Dans le cadre du droit international relatif aux droits de l'homme, l'IE SOGI explorera les obstacles structurels découlant des lois, politiques, réglementations et pratiques administratives ou autres qui entravent la participation électorale, contrairement aux normes internationales pour les élections démocratiques. Ces obstacles incluront les actions des acteurs étatiques et non étatiques, et les résultats inéquitables qui en résultent (en tant qu'électeurs, candidats aux élections, travailleurs électoraux et en ce qui concerne les questions OSIG). Ces obstacles et résultats seront analysés en relation avec la réalisation d'une gouvernance démocratique en général, avec une attention particulière aux exemples fournis d'expériences variées de discrimination et de violence liées à l'OSIG, y compris en termes de croisement avec la race, la caste, la religion, le lieu, l'origine ethnique, handicap et autres structures d’exclusion. Dans la mesure où il existe des obstacles à une participation effective découlant de situations spécifiques, telles que les personnes détenues/ayant un casier judiciaire, les personnes cherchant à obtenir le droit de vote (lors d'un changement de statut juridique tel que l'immigration, l'état civil, etc.), ou pour les personnes extérieures leur pays, le rapport cherchera à mettre en évidence les obstacles liés à l’OSIG et à envisager des solutions globales. Reconnaissant que les élections sont des éléments clés des processus politiques, le rapport accordera une attention particulière à l'impact de la rhétorique politique, y compris pendant le processus de campagne et en ligne, sur la participation électorale des lesbiennes, gays, bisexuels, trans et autres personnes de diverses identités de genre (LGBT).
En plus de décrire les défis auxquels sont confrontées les personnes LGBT, le rapport identifiera les bonnes pratiques et politiques pour surmonter les obstacles et garantir une participation électorale significative pour tous, comme base pour l'élaboration de recommandations correctives correspondantes aux États.

▶ _EXTRAITS DE DONNÉES_

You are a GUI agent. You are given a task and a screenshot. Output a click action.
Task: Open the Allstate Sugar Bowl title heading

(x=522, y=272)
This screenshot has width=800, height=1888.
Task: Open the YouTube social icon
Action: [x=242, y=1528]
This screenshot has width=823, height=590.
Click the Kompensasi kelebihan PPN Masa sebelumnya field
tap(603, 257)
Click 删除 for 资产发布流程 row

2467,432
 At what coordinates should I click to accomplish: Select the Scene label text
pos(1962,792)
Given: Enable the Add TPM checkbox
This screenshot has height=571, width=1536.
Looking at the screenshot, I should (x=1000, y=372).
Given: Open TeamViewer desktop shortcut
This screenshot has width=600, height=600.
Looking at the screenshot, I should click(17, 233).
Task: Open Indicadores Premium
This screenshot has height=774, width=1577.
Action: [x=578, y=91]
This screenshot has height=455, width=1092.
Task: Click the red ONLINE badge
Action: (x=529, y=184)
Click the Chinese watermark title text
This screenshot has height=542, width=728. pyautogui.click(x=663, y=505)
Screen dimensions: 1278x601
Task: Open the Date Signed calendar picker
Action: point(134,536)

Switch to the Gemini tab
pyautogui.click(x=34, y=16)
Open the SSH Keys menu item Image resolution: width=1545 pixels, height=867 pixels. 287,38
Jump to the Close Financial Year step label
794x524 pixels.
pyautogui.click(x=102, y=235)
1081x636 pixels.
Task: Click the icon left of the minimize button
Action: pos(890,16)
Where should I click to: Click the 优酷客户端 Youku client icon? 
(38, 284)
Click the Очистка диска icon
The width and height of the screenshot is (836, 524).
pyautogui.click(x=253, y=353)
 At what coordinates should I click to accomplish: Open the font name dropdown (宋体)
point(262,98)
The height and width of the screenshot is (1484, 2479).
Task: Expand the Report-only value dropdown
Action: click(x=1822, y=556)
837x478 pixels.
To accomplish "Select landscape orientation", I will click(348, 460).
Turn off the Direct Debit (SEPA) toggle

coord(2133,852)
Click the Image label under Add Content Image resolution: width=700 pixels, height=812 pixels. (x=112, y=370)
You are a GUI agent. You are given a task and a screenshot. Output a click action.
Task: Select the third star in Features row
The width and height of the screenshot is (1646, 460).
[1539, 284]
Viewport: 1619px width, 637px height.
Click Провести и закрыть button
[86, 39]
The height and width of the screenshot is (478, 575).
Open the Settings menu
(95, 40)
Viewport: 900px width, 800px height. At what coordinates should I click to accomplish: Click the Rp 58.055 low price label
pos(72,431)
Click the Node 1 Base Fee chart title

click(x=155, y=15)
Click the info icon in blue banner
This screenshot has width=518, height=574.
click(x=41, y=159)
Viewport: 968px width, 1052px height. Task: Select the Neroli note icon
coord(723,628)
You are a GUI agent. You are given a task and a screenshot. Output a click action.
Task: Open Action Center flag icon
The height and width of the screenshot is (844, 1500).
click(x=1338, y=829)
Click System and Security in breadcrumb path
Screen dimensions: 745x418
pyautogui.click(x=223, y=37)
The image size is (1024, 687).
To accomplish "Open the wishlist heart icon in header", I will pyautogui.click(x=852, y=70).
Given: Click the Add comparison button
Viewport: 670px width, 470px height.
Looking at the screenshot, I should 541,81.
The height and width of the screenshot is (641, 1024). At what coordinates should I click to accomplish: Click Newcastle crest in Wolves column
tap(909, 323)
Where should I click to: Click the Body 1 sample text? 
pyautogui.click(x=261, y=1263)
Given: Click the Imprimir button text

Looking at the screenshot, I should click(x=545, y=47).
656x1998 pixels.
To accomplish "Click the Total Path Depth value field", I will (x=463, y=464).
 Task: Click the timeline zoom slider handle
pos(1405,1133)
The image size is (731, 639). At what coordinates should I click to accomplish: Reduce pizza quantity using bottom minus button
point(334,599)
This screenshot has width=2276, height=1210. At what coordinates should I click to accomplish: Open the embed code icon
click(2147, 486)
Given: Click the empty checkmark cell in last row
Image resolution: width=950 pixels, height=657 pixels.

▶ _TÂCHES À EFFECTUER_
1. Extrayez du texte sur la participation électorale le passage allant de « En plus de décrire » jusqu'à « correspondantes aux États. » inclus.
2. D'après le texte sur la participation électorale, qu'est-ce que le rapport identifiera en plus de décrire les défis auxquels sont confrontées les personnes LGBT ?
Les lignes n'ont aucun rapport avec le texte sur la participation électorale.

▶ _SOLUTIONS_
1.
En plus de décrire les défis auxquels sont confrontées les personnes LGBT, le rapport identifiera les bonnes pratiques et politiques pour surmonter les obstacles et garantir une participation électorale significative pour tous, comme base pour l'élaboration de recommandations correctives correspondantes aux États.

2. Les bonnes pratiques et politiques pour surmonter les obstacles et garantir une participation électorale significative pour tous.